Friday, April 29, 2016

2010 Hugo Winner - The City and the City

China MiƩville
Completed 4/19/2013, reviewed 4/19/2013
3 stars

The City and the City is about a pair of amazingly constructed cities.  While they are two separate cities, both of them occupy some of the same physical space.  In some places, there are parts of one city totally existing in the other.  The citizens of the two cities must “unsee” the other city.  This separation is kept in place by Breach, an organization which makes sure the two cities are kept mentally separate by their citizens.  In addition, there are strict rules about crossing the borders of the two cities, even though separation is not purely physical. 

The plot surrounds the murder of a woman and may involve a breach.  The investigation of the murder brings in the theory that there may be a third city, which is hiding in between the two cities, i.e., it appears to one city’s citizens as part of the other city, and vice versa.  Thus it exists in plain sight, but the citizens of each city ignore it thinking it is part of the other city. 

This premise is awesome.  I began the book, voraciously waiting for the descriptions of the cities’ separation and its social implications.  I was even more drawn in by the “secret city.”  I was most excited when the details of the conspiracy of keeping the third city secret were revealed, and when they related to the unfolding of the plot.

Unfortunately, I found the plot eventually unsatisfying.  It turned out to be just another detective potboiler.  The great revelations about all three cities took place in the course of the book.  Somehow, I was hoping that there would be something more earthshattering about three cities in the solving of the murder.  But there wasn’t.

I also found the dialogue very often to be choppy.  Maybe I just don’t read enough noir.  I felt that dialogues were hard to follow.  I was happiest reading the descriptions and long revelatory dialogues about the cities. 

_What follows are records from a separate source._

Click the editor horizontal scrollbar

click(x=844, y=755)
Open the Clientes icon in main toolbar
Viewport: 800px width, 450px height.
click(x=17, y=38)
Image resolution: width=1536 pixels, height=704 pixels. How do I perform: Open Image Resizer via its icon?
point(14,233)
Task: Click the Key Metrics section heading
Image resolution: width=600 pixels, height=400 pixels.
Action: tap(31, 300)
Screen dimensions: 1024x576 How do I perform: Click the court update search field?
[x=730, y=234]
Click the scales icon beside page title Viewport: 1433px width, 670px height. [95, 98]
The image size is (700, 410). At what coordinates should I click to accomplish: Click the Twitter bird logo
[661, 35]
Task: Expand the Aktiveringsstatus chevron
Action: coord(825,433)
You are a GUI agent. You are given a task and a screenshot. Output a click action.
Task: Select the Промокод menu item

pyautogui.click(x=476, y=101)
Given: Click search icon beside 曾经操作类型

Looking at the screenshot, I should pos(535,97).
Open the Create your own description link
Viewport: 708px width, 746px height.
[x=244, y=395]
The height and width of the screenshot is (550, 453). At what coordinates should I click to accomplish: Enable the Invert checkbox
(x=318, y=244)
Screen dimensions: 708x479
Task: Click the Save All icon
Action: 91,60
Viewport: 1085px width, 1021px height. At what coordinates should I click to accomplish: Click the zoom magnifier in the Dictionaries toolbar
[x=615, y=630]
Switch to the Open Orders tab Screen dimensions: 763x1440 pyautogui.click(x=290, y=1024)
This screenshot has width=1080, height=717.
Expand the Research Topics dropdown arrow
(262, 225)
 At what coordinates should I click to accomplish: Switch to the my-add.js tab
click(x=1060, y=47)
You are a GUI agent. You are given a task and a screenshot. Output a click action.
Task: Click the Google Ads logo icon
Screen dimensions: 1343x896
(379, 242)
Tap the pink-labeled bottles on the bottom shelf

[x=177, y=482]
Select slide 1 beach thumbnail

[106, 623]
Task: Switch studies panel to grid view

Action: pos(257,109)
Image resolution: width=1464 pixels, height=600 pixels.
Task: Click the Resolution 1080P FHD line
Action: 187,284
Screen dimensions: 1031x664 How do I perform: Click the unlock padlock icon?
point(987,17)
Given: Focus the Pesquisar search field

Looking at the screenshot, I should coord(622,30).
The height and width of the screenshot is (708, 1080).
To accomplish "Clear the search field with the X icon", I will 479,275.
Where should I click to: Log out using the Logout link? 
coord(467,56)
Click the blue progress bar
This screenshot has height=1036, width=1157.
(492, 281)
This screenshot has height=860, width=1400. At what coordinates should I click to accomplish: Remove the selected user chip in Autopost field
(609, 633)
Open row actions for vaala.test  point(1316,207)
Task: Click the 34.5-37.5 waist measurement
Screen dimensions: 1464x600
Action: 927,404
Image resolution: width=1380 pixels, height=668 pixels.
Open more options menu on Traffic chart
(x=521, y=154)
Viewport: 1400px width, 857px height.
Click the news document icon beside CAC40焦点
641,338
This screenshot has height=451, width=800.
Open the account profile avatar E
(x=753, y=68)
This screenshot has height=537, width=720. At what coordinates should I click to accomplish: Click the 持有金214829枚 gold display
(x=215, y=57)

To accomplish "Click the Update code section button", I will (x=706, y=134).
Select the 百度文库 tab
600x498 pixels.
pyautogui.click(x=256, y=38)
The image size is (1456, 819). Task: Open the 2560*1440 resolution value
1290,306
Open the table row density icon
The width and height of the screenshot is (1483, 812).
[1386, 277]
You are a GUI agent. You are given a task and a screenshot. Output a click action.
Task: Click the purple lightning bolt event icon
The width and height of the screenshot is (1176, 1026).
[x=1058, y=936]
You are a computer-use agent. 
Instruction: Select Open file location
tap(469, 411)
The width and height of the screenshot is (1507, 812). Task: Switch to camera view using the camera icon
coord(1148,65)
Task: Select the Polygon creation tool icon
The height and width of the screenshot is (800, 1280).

SPOILER ALERT 1: I also didn’t like the last minute pulling in of the corporations as part of the conspiracy.  They were not part of the story.  They felt introduced merely to throw you off before the big reveal of the actual murder.  It almost felt like a mechanism for making the story longer.

SPOILER ALERT 2:  I had a hard time with the ending.  It’s revealed that the only thing that keeps the two cities separate is the belief by their citizens that they personally must keep them separate.  The organization known as Breach can only exist because the citizens need them to exist to keep up the charade of separation.  However, the story is told in first person by the main character.  In the end, he becomes part of Breach.  So in his telling of the story, he creates his own breach by revealing the fallacy of the realness of the separation.  The existence of the story by Breach is a breach.  It brings to the citizens’ consciousness that there is no real separation, beginning the destruction of the separation.  This is a contradiction.  Breach should censor the breach and not allow us to read the book. 


I gave the book three stars for the inventiveness of the universe created and for the advancement of the plot through the first 2/3s of the book.